Identification of the minimal core domain required for DNA polymerase activity. (A) Schematic representation of p180 mutant constructs. Highly conserved motifs are depicted as described in the legend to Fig. 3A. (B) Western blotting. COS-1 cells were transfected with constructs expressing the truncated p180 listed in panel A, and extracts were prepared at 48 h posttransfection. Five micrograms of each extract was subjected to SDS-PAGE followed by Western blot analysis with anti-T7 monoclonal antibody. Expression levels of the exogenous proteins were quantitated by densitometric scanning of the blot and are presented at the bottom as relative values compared to that of the full-length p180 (H-p180). (C) DNA polymerase activity of transfected COS-1 extracts.
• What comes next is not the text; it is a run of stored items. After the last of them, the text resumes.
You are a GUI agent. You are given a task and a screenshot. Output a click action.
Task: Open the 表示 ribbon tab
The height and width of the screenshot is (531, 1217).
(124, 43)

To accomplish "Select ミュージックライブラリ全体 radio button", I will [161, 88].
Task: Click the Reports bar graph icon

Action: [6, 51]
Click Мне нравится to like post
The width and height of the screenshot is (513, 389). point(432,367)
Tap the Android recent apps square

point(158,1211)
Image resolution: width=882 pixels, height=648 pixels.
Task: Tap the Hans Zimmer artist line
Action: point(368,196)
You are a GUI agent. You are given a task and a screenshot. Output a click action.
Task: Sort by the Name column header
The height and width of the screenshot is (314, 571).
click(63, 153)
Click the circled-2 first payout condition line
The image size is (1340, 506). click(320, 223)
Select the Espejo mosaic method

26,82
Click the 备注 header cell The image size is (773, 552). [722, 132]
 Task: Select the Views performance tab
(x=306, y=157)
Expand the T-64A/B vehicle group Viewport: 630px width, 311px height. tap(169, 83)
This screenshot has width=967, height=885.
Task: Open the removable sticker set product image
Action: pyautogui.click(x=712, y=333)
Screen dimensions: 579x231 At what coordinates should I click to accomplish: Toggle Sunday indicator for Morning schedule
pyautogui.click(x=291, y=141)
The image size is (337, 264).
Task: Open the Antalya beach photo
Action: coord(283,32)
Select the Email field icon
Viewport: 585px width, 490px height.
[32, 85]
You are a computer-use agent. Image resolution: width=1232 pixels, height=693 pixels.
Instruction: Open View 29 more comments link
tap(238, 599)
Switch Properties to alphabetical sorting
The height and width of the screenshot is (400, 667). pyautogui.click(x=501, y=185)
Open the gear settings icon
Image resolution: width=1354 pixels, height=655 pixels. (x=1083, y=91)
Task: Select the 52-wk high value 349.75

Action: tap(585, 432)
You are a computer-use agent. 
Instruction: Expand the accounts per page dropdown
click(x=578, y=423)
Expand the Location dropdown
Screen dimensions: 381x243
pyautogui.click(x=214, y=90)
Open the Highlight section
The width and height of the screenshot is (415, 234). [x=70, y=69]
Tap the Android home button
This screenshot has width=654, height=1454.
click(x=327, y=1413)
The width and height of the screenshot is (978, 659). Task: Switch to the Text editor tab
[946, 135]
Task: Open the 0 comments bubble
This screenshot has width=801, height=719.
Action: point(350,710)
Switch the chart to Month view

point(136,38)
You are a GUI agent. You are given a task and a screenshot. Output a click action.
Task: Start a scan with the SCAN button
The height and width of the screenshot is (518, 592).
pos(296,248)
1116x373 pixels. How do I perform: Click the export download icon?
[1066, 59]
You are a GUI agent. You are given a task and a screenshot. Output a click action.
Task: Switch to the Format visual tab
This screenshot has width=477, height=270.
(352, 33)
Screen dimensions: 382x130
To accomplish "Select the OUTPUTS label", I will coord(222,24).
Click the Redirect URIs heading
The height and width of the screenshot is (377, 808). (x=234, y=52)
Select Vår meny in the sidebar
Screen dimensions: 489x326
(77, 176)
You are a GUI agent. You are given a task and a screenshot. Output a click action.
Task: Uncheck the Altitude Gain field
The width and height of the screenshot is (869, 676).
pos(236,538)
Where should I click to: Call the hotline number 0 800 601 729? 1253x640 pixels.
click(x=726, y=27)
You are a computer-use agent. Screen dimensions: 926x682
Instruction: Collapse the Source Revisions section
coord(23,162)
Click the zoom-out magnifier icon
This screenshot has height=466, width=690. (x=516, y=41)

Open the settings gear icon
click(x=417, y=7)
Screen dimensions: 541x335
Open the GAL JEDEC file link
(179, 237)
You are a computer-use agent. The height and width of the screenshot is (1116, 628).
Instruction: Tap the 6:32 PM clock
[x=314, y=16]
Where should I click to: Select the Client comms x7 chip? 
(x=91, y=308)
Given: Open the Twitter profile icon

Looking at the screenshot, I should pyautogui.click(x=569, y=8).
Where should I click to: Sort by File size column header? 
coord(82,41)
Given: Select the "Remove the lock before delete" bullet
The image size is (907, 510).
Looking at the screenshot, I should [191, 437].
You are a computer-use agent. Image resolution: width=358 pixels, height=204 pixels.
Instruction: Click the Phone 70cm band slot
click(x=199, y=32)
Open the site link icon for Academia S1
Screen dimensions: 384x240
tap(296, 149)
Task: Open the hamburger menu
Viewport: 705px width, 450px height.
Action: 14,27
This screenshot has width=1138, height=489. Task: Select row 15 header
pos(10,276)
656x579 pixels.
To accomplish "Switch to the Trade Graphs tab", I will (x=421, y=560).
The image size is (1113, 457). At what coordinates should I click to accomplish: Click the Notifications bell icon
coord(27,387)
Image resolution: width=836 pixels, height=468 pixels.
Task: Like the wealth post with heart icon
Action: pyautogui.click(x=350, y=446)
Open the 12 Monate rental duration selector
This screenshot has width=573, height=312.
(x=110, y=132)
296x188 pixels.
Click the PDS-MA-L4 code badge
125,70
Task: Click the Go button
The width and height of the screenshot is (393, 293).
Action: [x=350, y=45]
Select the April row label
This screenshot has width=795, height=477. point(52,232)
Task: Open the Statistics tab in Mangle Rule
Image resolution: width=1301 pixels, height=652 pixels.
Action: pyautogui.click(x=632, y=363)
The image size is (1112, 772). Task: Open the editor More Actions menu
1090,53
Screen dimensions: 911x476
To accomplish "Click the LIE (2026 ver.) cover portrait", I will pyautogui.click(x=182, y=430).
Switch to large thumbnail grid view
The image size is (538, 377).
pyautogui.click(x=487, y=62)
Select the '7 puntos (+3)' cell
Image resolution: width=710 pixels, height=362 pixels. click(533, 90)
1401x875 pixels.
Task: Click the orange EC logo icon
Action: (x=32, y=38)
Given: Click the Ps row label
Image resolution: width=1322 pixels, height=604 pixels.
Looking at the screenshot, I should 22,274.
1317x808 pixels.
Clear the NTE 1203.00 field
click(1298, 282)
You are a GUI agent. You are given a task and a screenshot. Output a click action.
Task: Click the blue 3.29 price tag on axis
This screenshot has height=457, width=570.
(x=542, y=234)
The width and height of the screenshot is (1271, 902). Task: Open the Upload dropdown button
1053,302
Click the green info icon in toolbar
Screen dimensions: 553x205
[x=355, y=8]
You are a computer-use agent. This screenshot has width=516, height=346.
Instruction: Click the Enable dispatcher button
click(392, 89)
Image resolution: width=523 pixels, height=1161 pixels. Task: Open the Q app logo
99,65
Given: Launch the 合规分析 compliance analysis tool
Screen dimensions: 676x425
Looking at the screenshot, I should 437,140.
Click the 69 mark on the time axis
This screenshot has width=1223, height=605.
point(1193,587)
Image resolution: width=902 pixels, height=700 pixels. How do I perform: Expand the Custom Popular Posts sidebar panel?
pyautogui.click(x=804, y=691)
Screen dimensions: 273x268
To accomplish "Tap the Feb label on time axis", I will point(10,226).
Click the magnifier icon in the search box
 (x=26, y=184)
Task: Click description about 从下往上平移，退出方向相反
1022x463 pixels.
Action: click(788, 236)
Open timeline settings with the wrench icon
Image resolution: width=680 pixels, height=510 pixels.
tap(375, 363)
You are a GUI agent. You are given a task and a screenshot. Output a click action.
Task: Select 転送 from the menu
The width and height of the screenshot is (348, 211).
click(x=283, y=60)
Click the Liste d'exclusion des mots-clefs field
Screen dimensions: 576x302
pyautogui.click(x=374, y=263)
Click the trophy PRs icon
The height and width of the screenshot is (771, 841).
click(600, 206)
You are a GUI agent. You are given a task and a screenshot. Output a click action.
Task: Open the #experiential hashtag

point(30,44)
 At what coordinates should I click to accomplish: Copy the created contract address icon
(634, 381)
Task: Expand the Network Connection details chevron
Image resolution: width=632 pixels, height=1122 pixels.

Five micrograms of the extracts from the transfected COS-1 cells was incubated with [³H]dTTP and DNase I-activated calf thymus DNA for 1 h at 37°C, and the incorporated radioactivity was measured. The activity of the extract from cells transfected with the vector only indicates the level of endogenous DNA polymerase activity derived from host cells. (D) DNA polymerase activities due to the exogenously expressed mutant p180 were obtained from the results shown in panel C by subtracting the endogenous DNA polymerase activity. The values were further normalized by the relative expression levels of respective proteins (obtained for panel B) and indicated as percentages of the H-p180 activity.

FIG. 7

Fractionation of the endogenous four subunits of DNA polymerase α in NIH 3T3 cells by glycerol density gradient centrifugation. Lysates of NIH 3T3 cells (200 μg of protein) were fractionated by 15 to 35% glycerol gradient sedimentation. The fractions were subjected to Western blotting. Protein markers run in a parallel gradient were chicken lysozyme (2.1 S), bovine serum albumin (4.4 S), yeast alcohol dehydrogenase (7.4 S), and bovine catalase (11.3 S). (A) Western blotting with antibodies specific for each subunit. (B) Densitometric analyses. Western blots were examined by scanning densitometry, and the results are presented as percentages of the maximum intensity of each signal.

FIG. 8

Schematic representations of the results of the present study. (A) Model for the nuclear transport pathway of mouse DNA polymerase α-primase complex which shows the subcellular distribution of two, three, or four of the coexpressed subunits of DNA polymerase α. (B) Organization of the subunit assembly of DNA polymerase α. The p180 molecule can be divided into three domains. The first is the amino-terminal domain (residues 1 to 329), which is dispensable for polymerase activity and subunit assembly. The second is the core domain (residues 330 to 1279), which is sufficient for DNA polymerase activities such as template recognition, substrate binding, and the phosphoryl transfer reaction. The third is the carboxyl-terminal domain (residues 1235 to 1465), which is dispensable for polymerase activity but required for assembly of the complex. p68 binds directly to the putative zinc finger motifs in the carboxyl-terminal domain, whereas p54-p46 associates with the carboxyl-terminal domain independently of the zinc finger motifs. The interaction between p46 and p180 is mediated by p54.